# Thar's Yer Problem!



## CalgaryPT (Mar 5, 2019)

With all the cold weather in Calgary even working in a heated shop is taxing. So I've turned my energy to household repairs lately. Finally got around to replacing the oven burner tubes in my Ultraline/Viking gas range. No more popping sounds and it gets to 400 degrees in 13 mins instead of an hour. Huge difference. Also installed new ignitors as mine are due for another replacement soon anyways.

This is a 20+ year old range that's had it problems. But it's pretty basic. Years ago the pan assembly in the oven gave out and it was pretty dramatic: huge bang when the spot welds failed. I tig'd it back to life and it's still going strong. It's one of those appliances you say, "next time something fails I'm buying a new one," but then you realize its DIY fixable and you can get parts so you hang on to it.

We bought this range when we had the house built. No electronic ignition and no flame sensor like a furnace; the ignitors just stay on all the time when the gas valve is open. They look to be wired in series so I suspect that the gas valve won't open if one is burnt out. But that extra ignitor heat next to the gas holes in the burner tube tends to accelerate deterioration, so you end up with these "blown out" holes in the tubes (see pic). Still, 20 years ain't bad....
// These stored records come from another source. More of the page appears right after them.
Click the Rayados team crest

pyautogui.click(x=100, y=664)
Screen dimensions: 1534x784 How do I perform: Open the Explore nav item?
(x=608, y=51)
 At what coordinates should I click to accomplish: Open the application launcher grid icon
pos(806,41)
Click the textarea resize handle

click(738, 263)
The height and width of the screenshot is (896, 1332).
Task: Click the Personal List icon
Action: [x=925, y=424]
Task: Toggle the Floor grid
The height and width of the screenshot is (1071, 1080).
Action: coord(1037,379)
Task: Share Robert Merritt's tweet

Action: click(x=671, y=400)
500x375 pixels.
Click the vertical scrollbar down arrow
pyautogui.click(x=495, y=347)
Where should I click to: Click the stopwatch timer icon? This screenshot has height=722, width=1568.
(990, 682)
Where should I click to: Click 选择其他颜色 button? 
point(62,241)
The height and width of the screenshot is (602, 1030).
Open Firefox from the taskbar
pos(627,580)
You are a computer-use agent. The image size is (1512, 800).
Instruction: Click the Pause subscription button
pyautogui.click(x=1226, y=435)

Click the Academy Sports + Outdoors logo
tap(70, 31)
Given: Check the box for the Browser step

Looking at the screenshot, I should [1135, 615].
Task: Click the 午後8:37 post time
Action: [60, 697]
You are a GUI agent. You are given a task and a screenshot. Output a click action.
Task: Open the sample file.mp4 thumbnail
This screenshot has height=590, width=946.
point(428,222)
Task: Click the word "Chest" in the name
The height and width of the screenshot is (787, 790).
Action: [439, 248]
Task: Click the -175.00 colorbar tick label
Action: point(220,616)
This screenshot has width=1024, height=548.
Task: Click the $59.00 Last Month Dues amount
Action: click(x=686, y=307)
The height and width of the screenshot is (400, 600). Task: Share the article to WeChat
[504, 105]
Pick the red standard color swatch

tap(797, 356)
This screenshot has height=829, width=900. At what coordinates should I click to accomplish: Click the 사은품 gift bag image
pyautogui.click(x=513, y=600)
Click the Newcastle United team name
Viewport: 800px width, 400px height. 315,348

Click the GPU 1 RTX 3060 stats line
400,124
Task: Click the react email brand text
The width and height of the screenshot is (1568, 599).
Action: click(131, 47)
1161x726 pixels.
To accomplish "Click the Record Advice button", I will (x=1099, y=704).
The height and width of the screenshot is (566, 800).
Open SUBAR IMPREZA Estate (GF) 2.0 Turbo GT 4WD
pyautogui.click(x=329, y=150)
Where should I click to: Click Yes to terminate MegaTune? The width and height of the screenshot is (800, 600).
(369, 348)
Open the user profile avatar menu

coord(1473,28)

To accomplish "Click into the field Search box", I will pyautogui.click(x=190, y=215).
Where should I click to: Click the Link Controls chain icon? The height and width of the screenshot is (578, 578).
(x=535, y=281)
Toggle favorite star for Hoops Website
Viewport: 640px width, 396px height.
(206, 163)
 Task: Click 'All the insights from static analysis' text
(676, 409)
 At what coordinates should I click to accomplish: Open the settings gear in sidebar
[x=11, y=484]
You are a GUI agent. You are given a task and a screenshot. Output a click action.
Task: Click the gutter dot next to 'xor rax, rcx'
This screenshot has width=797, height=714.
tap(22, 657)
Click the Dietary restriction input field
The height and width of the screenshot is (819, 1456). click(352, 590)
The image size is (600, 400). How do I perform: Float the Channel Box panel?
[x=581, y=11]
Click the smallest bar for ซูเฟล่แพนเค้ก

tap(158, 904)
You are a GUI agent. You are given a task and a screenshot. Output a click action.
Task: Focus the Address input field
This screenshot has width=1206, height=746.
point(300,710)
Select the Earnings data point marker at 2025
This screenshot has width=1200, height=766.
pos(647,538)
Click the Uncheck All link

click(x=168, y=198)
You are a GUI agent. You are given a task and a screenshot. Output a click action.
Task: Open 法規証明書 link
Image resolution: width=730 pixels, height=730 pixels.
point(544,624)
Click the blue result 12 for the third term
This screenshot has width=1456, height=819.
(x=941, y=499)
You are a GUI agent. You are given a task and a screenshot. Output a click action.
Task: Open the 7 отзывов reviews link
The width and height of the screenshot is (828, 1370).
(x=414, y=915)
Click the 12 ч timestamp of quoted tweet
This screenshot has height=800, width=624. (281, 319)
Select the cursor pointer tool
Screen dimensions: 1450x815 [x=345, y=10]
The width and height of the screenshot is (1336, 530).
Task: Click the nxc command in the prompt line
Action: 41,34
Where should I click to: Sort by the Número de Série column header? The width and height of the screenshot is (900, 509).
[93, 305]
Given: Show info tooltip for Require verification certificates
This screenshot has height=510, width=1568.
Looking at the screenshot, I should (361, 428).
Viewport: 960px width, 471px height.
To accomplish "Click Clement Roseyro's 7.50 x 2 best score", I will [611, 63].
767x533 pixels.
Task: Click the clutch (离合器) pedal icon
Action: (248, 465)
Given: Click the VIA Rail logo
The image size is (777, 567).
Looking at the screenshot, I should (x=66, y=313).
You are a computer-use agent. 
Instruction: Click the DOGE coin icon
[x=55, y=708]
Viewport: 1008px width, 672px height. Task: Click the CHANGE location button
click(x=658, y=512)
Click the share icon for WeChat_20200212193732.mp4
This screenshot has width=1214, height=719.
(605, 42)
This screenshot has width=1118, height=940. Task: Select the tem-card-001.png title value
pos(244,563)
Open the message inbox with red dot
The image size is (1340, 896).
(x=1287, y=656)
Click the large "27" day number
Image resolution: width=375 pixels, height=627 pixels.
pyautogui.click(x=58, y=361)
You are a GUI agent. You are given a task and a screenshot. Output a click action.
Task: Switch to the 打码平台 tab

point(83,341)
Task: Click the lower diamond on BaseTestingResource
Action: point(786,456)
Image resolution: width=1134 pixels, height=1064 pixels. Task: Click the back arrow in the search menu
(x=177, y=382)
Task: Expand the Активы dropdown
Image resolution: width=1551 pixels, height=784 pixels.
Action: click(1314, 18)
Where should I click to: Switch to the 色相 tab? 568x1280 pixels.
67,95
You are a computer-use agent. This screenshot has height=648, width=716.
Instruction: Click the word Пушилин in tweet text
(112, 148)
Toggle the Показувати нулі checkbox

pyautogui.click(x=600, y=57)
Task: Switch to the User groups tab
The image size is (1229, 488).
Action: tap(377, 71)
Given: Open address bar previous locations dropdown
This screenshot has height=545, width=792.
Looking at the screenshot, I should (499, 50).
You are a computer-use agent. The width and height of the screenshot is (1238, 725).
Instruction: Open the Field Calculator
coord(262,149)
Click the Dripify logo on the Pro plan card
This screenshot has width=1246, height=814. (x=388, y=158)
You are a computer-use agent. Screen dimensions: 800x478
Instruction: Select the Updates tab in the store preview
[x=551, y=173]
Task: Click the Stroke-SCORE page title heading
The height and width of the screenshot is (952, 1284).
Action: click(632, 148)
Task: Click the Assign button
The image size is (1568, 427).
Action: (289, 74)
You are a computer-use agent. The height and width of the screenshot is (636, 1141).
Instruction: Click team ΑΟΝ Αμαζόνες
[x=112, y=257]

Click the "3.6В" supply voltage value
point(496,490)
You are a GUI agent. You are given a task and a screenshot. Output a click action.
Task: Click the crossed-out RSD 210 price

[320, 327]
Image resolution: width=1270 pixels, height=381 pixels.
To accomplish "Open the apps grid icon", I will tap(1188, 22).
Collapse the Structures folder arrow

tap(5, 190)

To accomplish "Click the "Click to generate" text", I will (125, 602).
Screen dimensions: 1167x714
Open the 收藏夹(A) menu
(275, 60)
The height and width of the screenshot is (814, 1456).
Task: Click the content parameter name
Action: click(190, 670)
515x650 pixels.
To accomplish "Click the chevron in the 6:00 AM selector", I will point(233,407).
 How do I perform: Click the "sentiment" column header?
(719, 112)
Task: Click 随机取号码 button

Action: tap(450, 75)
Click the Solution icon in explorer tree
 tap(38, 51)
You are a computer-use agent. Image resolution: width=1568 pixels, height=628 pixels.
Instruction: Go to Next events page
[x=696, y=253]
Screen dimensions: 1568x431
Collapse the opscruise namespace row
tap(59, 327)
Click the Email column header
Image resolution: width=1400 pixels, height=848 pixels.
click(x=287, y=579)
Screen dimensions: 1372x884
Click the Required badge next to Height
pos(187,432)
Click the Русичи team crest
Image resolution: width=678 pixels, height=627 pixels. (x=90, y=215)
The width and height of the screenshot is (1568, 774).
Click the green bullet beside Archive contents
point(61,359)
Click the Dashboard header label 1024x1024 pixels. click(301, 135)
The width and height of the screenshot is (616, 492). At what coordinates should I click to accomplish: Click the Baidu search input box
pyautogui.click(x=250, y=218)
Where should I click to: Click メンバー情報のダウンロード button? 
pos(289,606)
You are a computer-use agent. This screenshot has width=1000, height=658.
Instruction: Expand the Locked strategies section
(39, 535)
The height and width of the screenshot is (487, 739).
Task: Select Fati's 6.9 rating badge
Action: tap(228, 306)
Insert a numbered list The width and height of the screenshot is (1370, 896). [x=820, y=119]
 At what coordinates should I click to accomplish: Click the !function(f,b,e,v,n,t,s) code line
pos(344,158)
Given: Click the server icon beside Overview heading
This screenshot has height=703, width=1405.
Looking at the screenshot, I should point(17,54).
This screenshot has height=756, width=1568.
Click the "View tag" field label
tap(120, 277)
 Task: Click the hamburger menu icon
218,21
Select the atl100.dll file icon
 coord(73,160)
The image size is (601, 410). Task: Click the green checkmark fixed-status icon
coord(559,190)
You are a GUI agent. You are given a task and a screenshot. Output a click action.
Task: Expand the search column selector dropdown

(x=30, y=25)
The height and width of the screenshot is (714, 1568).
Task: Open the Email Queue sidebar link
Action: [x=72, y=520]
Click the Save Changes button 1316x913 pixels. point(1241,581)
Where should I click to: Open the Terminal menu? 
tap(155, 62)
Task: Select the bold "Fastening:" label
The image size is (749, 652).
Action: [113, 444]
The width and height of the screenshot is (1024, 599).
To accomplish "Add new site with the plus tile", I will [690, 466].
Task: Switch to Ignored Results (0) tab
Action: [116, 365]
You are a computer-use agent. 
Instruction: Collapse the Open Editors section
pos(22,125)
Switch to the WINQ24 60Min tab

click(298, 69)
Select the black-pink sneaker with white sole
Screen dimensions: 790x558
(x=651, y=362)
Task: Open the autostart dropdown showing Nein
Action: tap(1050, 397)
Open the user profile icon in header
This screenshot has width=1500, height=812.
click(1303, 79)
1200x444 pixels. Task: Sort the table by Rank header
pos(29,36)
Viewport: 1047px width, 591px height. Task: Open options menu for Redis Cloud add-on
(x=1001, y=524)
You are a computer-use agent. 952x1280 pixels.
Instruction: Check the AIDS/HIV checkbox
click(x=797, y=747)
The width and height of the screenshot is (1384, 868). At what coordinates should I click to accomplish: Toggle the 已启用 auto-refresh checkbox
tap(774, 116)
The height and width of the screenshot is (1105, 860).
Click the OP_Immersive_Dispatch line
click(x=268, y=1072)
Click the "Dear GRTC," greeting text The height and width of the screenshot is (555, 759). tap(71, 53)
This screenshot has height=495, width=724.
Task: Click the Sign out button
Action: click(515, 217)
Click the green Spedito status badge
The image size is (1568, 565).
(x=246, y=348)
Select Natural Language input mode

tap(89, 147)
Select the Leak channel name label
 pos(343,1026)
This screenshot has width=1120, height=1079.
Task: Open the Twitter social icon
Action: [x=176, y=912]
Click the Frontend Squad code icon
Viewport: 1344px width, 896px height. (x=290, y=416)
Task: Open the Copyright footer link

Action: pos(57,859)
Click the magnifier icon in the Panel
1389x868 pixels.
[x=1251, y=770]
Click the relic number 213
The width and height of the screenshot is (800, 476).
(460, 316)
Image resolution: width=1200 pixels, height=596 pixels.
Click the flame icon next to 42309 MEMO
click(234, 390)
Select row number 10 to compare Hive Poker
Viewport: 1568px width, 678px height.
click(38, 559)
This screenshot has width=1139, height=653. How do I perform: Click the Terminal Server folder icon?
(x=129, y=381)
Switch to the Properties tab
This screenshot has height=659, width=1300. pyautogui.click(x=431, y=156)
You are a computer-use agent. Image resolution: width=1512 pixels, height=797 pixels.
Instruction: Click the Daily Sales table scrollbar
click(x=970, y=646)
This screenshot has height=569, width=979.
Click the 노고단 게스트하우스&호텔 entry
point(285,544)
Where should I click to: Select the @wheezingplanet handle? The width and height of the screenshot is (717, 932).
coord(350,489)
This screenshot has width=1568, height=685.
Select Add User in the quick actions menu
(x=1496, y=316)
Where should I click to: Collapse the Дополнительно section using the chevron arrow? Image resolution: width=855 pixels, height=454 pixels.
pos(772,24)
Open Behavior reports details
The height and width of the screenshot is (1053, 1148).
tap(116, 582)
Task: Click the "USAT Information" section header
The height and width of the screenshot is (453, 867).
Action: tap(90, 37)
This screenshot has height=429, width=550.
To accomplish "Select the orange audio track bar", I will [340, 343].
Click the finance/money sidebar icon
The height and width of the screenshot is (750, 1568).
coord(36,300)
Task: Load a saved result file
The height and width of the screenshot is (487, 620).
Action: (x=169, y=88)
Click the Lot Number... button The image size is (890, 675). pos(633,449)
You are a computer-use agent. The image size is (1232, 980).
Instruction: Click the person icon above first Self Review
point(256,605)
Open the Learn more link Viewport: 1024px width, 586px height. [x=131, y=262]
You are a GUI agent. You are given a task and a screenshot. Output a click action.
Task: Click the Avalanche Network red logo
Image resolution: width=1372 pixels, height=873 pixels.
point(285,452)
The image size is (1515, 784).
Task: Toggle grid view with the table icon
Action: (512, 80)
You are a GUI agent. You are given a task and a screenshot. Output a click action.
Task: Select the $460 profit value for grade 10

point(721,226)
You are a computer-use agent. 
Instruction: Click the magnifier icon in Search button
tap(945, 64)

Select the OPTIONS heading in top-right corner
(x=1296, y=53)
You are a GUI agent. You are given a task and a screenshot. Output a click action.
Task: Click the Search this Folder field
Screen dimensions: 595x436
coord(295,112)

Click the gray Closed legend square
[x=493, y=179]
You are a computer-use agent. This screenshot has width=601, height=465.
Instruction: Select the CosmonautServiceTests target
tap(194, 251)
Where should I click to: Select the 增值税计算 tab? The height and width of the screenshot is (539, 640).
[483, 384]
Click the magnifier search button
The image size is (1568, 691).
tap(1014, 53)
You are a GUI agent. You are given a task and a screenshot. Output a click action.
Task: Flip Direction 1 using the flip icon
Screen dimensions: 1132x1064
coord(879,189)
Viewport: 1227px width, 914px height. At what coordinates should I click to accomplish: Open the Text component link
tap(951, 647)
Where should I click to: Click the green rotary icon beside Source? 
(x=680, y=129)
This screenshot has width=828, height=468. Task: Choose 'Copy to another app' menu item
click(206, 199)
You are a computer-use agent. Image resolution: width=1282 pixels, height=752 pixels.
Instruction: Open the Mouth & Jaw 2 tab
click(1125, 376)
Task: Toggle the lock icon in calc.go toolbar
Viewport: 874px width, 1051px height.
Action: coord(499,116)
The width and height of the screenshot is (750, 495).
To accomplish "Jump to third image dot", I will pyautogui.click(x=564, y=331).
I considered patching the tubes, which is kinda fun, but meticulous work. I've done this on multiple natural gas and propane BBQs over the years. Sand, cut, tig, drill. Repeat. But after 20 years, I bought the range a birthday present instead and ordered two new ones.  

Anyways, all fixed and working like new. 10 bucks says the thermostat goes next


----------



## DPittman (Mar 5, 2019)

From what I've heard from numerous people is that new ovens are not very reliable and I know myself parts can be hard to get for older stoves.  I tried getting some electronic parts for my 20 year old stove awhile ago and was told that was too old to get parts for.  I commented that a person shouldn't need parts until they get at least that old...and the repairman told me to look around his shop at all the newish appliances in for repair and that 90% of his business was warranty repair!  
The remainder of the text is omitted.